© SCC Picture Sheffield [y11946] - image from Sheffield and Neighbourhood (p59 A) (printed and published by Pawson & Brailsford, Sheffield, 1889)
Edwin Murray Dickinson was born in Sheffield in 1849, the son of Edwin Dickinson (1825-1889) and his wife, Mary Ann. The latter died from consumption in 1850, aged 20. Edwin (a butcher in Fargate) emigrated to Australia. Edwin Murray was raised by his grandparents, Peter and Mary Murray. Peter was a Scottish-born travelling draper and tea dealer in Sheffield. Dickinson worked for eleven years as an agent and manager for Alfred Field in Westfield Terrace. In about 1882, he launched Murray Works, Cambridge Street, for the sale/manufacture of pen, pocket, and sportsman’s knives, Bowies and daggers, and trade knives for butchers and farriers. In 1896, Dickinson re-located to 122/124 Rockingham Street, from where he registered a silver mark in 1900 and began marketing electro-plate goods.
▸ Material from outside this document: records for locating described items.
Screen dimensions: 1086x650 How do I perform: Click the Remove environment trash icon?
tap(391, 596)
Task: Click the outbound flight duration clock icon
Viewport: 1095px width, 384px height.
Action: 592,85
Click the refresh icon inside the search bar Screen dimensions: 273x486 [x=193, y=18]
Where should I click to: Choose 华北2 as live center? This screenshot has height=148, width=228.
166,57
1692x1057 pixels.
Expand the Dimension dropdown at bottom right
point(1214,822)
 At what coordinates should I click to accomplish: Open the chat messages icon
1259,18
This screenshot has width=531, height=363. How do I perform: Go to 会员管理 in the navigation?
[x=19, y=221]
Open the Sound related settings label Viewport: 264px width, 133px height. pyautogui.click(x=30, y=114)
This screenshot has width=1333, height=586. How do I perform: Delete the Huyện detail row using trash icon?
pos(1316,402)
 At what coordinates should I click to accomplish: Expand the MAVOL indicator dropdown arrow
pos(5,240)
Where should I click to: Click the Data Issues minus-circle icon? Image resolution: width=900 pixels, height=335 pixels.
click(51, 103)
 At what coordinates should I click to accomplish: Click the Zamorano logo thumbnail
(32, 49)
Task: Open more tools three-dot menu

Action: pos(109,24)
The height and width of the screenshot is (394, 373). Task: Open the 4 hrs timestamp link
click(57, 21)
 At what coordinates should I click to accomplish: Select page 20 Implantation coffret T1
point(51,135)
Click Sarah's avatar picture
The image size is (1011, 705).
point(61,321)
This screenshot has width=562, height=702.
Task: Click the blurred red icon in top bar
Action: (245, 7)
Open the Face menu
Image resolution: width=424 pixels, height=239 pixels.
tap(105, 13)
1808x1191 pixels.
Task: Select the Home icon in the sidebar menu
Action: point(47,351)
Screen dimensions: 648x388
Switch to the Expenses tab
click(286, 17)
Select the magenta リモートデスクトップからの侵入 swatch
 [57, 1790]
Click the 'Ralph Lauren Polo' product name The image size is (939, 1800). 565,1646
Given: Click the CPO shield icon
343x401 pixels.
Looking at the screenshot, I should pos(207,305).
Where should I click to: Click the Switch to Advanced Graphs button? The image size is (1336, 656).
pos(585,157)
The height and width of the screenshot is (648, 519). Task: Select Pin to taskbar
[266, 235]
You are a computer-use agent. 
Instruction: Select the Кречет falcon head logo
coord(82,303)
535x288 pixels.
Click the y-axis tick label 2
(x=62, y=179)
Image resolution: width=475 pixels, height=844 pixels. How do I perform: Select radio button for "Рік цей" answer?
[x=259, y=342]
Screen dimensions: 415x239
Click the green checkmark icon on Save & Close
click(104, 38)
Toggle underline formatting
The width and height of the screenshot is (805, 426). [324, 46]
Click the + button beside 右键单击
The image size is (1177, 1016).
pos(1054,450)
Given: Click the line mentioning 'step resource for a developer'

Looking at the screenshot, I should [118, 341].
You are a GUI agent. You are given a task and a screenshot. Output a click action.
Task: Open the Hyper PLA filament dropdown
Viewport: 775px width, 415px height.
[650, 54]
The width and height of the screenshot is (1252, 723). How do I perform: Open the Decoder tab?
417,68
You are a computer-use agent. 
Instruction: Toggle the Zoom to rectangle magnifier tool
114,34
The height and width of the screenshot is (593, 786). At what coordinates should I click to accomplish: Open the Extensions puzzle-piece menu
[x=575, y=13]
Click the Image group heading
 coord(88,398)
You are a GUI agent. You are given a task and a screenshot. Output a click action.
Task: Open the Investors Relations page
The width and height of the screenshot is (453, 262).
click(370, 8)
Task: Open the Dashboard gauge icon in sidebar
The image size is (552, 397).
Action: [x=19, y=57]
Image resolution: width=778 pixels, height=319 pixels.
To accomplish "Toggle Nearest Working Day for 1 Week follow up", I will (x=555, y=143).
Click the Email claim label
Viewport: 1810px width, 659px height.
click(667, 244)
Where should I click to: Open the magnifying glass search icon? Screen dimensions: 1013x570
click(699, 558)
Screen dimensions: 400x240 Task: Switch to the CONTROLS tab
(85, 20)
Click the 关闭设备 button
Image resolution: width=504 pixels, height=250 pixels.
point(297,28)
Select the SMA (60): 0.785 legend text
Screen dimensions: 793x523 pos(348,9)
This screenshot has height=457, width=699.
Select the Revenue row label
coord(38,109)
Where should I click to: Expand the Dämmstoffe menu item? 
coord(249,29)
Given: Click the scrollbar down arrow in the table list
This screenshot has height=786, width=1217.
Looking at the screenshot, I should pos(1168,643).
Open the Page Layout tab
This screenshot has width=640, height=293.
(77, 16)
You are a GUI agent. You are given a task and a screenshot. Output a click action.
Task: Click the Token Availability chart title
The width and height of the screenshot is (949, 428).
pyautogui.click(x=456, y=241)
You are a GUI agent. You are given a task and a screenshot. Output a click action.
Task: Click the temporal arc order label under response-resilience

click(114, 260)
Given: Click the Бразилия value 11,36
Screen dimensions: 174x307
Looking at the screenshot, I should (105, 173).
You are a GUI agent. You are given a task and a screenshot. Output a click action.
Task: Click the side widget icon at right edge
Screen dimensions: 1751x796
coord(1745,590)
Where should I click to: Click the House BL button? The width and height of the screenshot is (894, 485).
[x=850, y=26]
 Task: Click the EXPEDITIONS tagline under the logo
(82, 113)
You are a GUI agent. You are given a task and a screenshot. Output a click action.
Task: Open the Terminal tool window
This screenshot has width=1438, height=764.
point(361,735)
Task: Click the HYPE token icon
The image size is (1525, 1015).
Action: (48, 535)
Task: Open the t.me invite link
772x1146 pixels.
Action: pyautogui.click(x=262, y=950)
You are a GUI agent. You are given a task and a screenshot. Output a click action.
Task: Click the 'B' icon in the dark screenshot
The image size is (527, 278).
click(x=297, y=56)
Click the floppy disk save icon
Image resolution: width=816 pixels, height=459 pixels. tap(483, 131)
He adopted limited liability in 1901, with a share capital of £10,000, split between friends and family. The directors were E.M. Dickinson, J. Dickson, A. Bernard Kaye, and Arnold James Robinson. By 1910, the firm was in 203 Arundel Street. Bernard Kaye died in October 1929, aged 61, and was buried in Abbey Lane Cemetery. Edwin Dickinson died on 21 October 1930, aged 80, at Coppice Hospital in Nottingham. He had worshipped at St Andrew’s Presbyterian Church and his burial in the General Cemetery was unconsecrated. He left £228. During the 1930s, Dickinson’s ceased trading. Its marks – ‘INVICTA’, ‘EL DORADO’, ‘THE MURRAY’, ‘CAMBRIDGE & Co’, and a screw – were acquired by Needham, Veall & Tyzack.